I did not track all the equations and I cannot give the answer. The correct equations you can find here

http://www.tandfonline.com/doi/abs/1...07780903423908

Quote:
Originally Posted by Andrea_85 View Post

Another question...the heat flux term, div(q), in the energy equation can be rewritten using Fourier law as

div(q) = -div(kappa*grad(T))

where k is the thermal conductivitiy. Then assuming e = Cv*T, where "e" is the internal energy, the term should read

-div(kappa/Cv * grad(e))

but in eEqn.H we have

- fvm::laplacian(kappaEff/cp, e)

So, why kappa is divided by Cp and not by Cv?...then Cv and Cp are not constant in space so i am not sure we can take them out of the gradient of T.
The energy equation that is implemented is almost the same as in the Anderson's book on page 77

ftp://210.212.172.242/Digital_Librar...20anderson.pdf

However in the interCondensingEvaporatingFoam we have e under laplacian
and your question is justified why we devide kappa by cp and not by cv. I do not understand it as well.

Quote:
Originally Posted by Andrea_85 View Post
Last thing and i am sorry if i bother you.
The term

fvm::Sp(fvc::ddt(rho) + fvc::div(rhoPhi), e)

Does it have a mathematical derivation? or it is artificially added to improve stability (negative implicit source term)? a similar term is also added in the momentum eq. It is the continuity eq. which should be zero...

Best,

andrea
Regarding the term

fvm::Sp(fvc::ddt(rho) + fvc::div(rhoPhi), e)
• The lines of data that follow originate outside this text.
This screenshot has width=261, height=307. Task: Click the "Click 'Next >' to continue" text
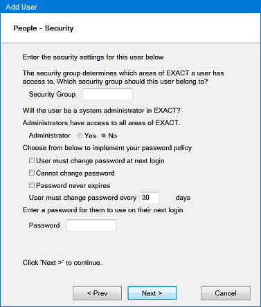coord(62,263)
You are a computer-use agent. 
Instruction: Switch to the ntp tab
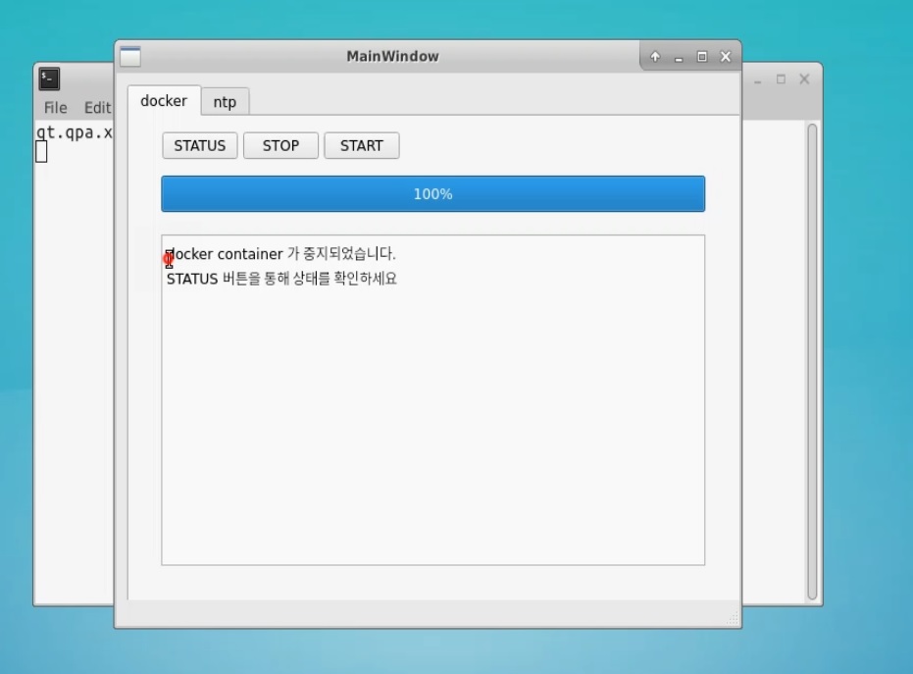point(225,102)
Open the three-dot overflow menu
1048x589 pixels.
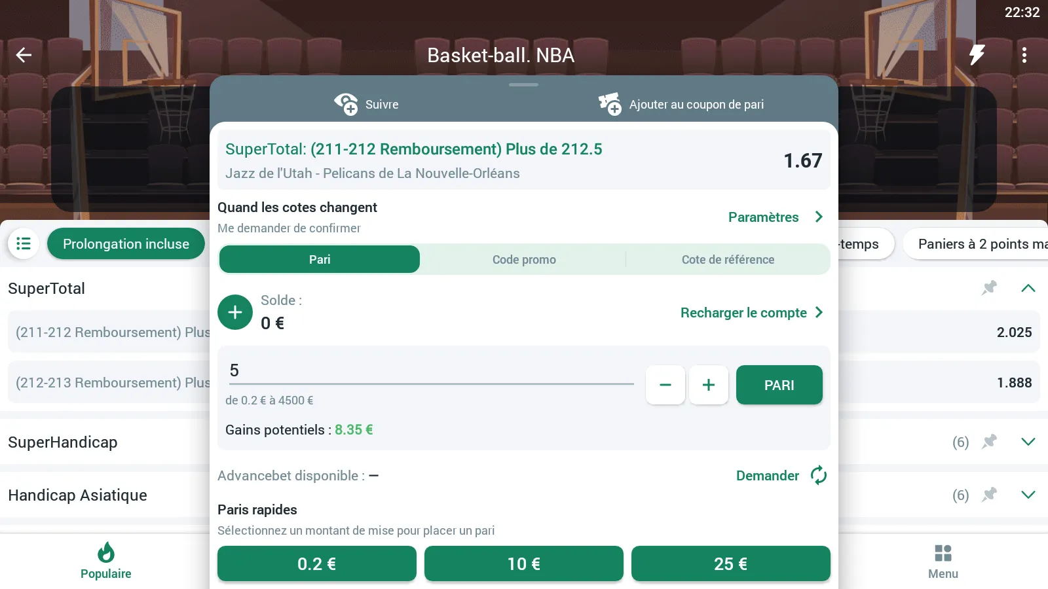click(1024, 55)
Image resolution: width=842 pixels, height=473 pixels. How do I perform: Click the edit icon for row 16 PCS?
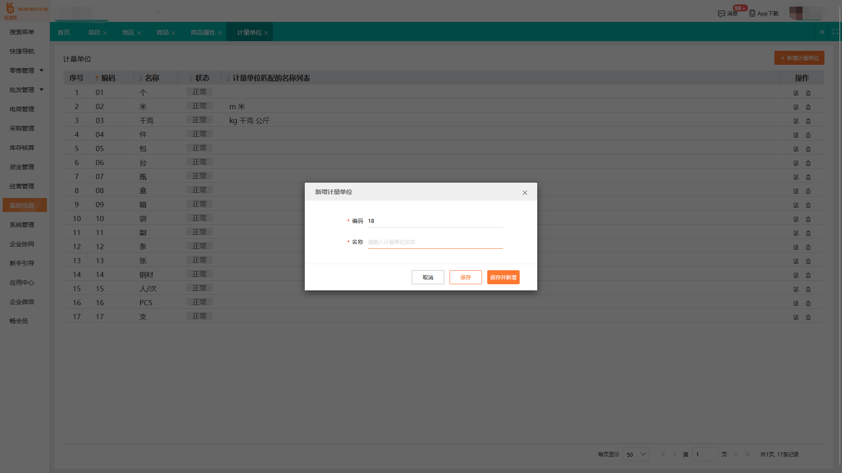click(796, 302)
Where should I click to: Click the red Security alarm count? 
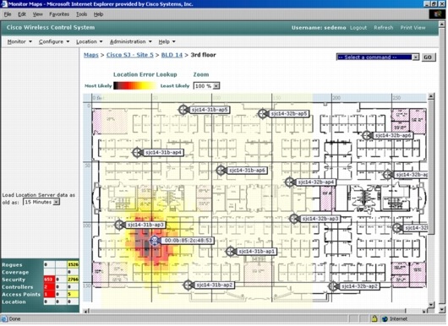49,280
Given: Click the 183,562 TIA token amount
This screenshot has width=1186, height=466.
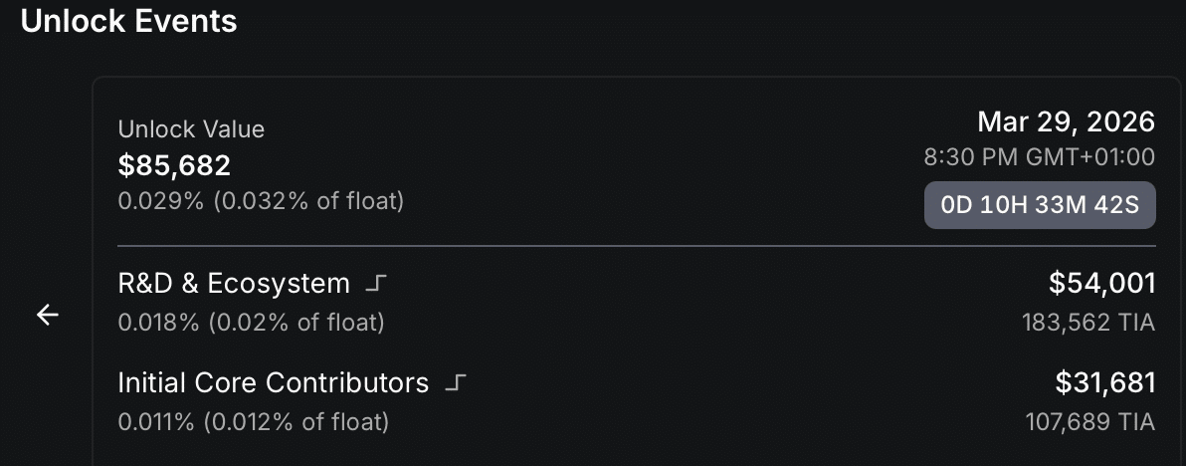Looking at the screenshot, I should (x=1088, y=323).
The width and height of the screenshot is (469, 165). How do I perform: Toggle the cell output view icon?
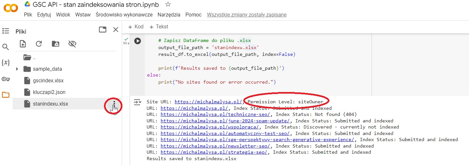138,102
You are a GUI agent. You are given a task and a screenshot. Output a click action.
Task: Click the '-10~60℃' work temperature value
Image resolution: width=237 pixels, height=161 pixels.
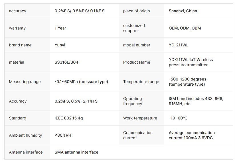click(x=178, y=118)
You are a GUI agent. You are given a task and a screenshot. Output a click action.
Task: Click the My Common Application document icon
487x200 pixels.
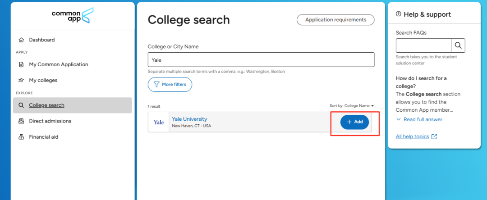point(21,64)

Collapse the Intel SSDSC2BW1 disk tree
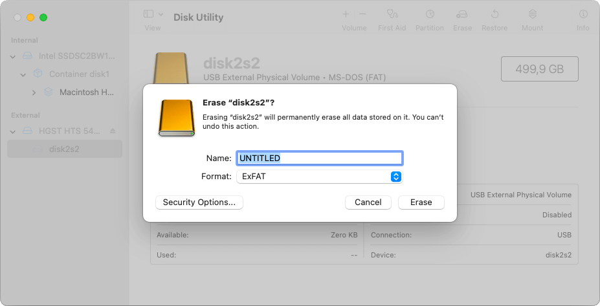14,56

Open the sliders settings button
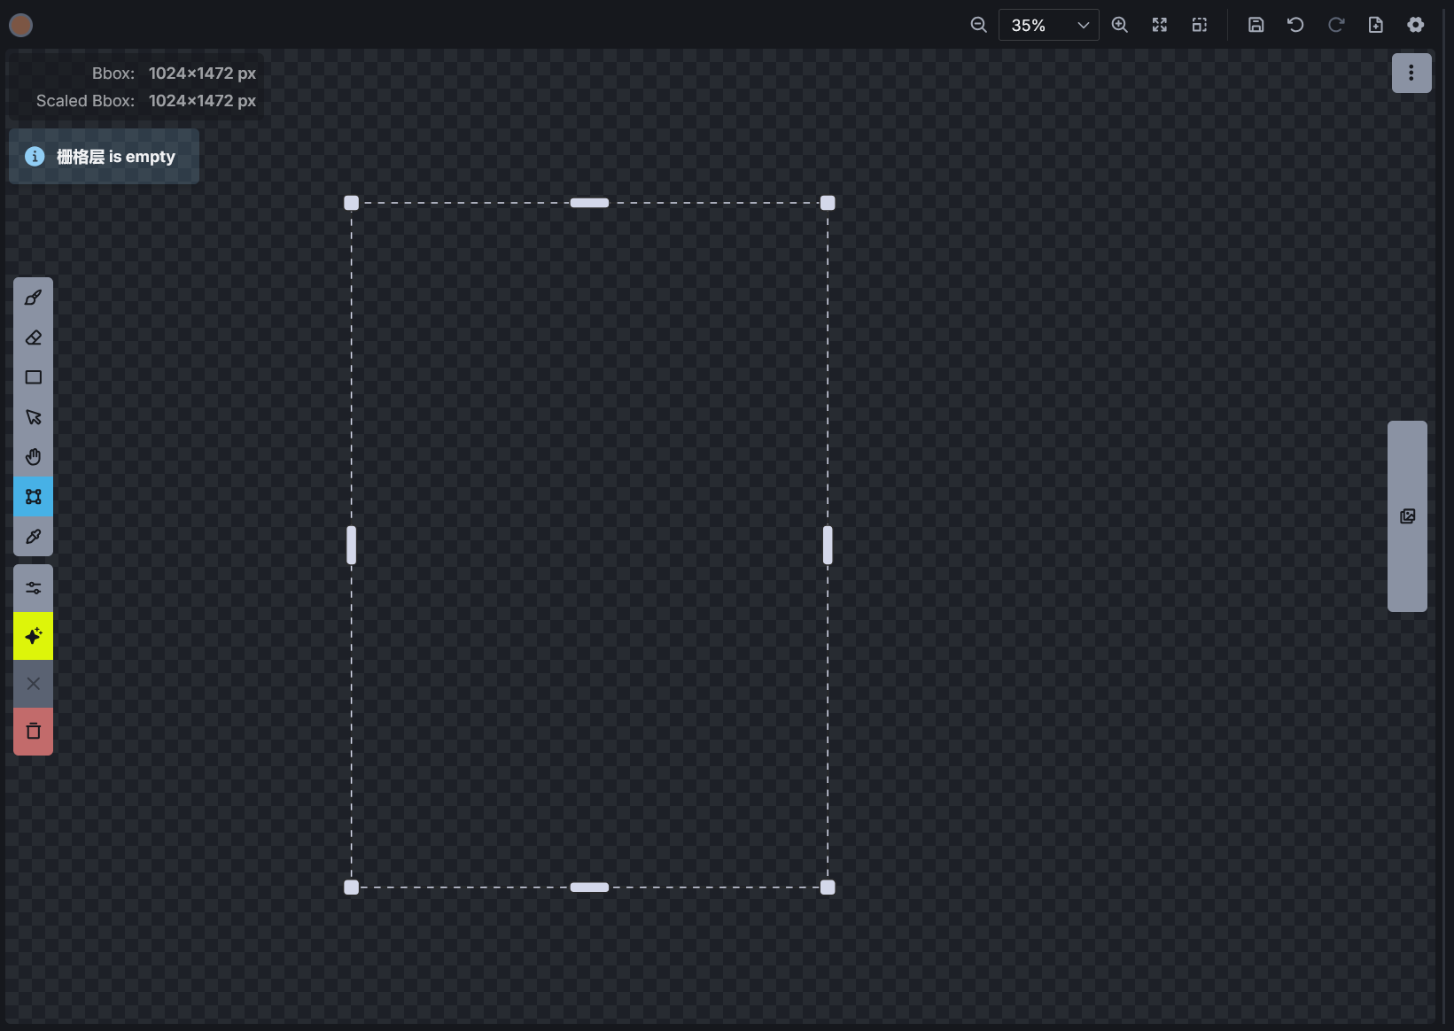pos(34,588)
I do not fully understand it but my interpretation is the same as yours, namely it is additional term that enhance convergence and it is zero because it is something like continuity equation. However I have some doubts because in the OpenFOAM, the continuity equation for incompressible fluid should be

fvm::Sp(fvc::ddt(rho) + fvc::div(phi), e)

or am I wrong?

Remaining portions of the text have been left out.